Sometimes, we mean it derisively. “You’re lucky,” can be an implied insult, or to lightly veil snarkiness when what we really mean is that the person we’re calling “lucky” is not deserving of whatever good fortune has been bestowed on them. As if they didn’t work for, or somehow haven’t earned, whatever opportunity they’ve been awarded.

I heard this “luck” thing many times when I was worked as a freelance/contract technical writer. In many cases, as a self-employed writer, I often worked from home and earned enough annual income in eight months to take four off. In my down time, I wrote. I got up every day and wrote; I blogged, I created a website, I submitted stories to literary publications. In short, I worked on my side career as a fiction writer and poet. And I tried, unsuccessfully, to get a freelance magazine writing career off the ground for almost a decade.

Sure, I felt lucky. It’s not as if I didn’t count my blessings. After all, I was well-versed in the routine of 9-5 office work, so I knew enough to understand what a blessing it was to work in my home office, to make my own hours, to work at full-tilt in order to get chunks of time away from the corporate world.

Somewhere along the way, I learned to find this “luck” thing amusing.
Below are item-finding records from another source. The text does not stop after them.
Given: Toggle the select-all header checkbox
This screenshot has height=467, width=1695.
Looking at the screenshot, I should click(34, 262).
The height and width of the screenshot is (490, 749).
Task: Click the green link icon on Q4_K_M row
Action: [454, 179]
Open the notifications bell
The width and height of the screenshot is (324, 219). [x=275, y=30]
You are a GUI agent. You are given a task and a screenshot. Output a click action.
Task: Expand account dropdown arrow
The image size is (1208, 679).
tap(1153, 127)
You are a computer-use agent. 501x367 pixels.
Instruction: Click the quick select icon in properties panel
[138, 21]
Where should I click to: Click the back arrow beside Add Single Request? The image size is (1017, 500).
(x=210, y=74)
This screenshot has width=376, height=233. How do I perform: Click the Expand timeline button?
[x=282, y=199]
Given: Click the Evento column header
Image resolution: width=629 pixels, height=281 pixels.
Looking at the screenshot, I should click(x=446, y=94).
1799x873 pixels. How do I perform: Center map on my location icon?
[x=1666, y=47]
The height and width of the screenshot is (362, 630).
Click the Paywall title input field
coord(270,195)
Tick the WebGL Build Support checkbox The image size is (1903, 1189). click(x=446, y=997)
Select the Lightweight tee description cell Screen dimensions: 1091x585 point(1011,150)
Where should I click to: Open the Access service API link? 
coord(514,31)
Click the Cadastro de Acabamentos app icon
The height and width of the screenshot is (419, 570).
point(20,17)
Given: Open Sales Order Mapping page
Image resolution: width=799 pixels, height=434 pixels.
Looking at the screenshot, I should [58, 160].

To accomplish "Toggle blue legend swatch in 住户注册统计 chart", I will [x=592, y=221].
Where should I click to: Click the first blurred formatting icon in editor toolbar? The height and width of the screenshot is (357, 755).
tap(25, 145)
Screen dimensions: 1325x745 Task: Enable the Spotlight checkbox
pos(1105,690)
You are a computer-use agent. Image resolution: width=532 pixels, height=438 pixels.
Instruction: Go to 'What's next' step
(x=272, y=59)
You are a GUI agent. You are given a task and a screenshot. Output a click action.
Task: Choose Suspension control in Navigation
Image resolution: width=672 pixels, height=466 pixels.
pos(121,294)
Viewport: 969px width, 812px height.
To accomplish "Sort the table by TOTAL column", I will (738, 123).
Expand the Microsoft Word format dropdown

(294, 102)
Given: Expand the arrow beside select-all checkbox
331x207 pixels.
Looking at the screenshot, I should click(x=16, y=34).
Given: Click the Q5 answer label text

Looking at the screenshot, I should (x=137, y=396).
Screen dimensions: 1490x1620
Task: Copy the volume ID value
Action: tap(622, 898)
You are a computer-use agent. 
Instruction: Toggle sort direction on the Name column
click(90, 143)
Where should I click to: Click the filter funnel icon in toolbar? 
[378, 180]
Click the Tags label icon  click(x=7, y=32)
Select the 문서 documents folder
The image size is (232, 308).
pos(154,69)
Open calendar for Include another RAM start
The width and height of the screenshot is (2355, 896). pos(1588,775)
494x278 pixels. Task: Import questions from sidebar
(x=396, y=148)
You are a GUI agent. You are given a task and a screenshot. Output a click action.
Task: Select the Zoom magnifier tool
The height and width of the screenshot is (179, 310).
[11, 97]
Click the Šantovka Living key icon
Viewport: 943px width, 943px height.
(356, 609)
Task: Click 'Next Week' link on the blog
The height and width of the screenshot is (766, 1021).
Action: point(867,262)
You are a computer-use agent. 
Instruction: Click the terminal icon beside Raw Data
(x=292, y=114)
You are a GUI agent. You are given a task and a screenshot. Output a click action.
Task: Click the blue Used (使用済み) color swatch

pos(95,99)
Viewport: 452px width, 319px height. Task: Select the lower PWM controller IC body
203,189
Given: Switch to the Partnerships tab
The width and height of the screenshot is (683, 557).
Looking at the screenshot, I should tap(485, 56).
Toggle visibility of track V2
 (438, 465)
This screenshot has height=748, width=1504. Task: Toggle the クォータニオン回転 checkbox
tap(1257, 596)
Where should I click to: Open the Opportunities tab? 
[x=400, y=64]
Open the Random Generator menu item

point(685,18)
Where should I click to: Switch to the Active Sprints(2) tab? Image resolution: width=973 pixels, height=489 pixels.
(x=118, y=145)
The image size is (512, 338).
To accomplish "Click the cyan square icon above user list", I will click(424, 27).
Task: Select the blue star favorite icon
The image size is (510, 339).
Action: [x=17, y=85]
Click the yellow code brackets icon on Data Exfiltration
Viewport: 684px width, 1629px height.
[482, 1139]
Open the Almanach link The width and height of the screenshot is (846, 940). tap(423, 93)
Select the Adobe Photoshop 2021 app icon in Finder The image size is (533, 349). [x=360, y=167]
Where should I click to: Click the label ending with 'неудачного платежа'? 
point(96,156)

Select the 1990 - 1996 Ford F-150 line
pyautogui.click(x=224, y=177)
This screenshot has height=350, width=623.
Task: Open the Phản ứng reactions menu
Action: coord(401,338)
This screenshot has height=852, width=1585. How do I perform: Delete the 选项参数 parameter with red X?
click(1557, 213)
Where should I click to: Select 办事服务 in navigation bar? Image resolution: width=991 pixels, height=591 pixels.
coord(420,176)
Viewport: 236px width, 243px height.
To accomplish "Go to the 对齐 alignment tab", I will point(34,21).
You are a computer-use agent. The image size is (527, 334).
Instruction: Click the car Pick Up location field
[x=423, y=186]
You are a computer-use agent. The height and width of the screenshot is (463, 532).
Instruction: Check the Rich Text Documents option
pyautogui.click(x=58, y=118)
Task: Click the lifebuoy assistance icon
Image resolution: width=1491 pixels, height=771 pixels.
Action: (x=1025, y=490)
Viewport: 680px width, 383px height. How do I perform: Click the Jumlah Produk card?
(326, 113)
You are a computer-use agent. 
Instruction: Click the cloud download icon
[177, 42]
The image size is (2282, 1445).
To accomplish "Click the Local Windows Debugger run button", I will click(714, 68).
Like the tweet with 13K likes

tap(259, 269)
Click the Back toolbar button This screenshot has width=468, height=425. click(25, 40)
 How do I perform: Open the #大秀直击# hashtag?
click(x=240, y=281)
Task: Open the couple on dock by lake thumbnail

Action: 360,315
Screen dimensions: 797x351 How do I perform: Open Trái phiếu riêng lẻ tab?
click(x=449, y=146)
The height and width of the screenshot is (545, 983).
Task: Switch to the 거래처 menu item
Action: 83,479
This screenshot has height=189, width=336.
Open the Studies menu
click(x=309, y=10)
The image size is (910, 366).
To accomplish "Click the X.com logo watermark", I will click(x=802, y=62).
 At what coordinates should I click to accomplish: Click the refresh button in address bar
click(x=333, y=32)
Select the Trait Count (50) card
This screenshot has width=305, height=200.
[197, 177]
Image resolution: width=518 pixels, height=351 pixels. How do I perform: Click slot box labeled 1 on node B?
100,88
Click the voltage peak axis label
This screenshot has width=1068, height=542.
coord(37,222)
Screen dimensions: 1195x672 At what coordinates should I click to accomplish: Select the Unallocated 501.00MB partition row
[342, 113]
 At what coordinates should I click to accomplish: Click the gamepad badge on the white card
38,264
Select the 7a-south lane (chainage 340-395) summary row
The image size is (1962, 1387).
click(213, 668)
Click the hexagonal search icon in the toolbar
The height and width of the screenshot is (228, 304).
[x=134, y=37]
Somehow, it managed to irritate me, though, when folks thought luck was the root of any good fortune I had. As if it had something to do with obtaining writing contracts. A strong skill set and full resume took care of that end of things. Sure, some contracts were lucrative, but employment agencies also took high percentages of my hourly wage. Luck is what some folks also called my time off between writing gigs. I called it unemployment. When the market could take the hit, I charged corporations more per hour. This was the result of good negotiation skills, and timing. When was the last time you heard someone call a lawyer “lucky” for billing $200 per hour?

With self-employment came tax write-offs. Luck? No. A thorough and competent accountant.

Any success or advantage I gained was the result of hard work. Well that, and a strong work ethic, an ability to work with diverse groups of people, a willingness to compromise, to work weekends and weeknights, an adaptable skill set, and on-going professional development, to name a few things that helped.

While I often feel as if I were born “under a lucky star,” no such intangible thing earns anyone success in any endeavour.

I no longer respond to arguments about my luck because there’s a certain truth to the viewpoint that you make your own.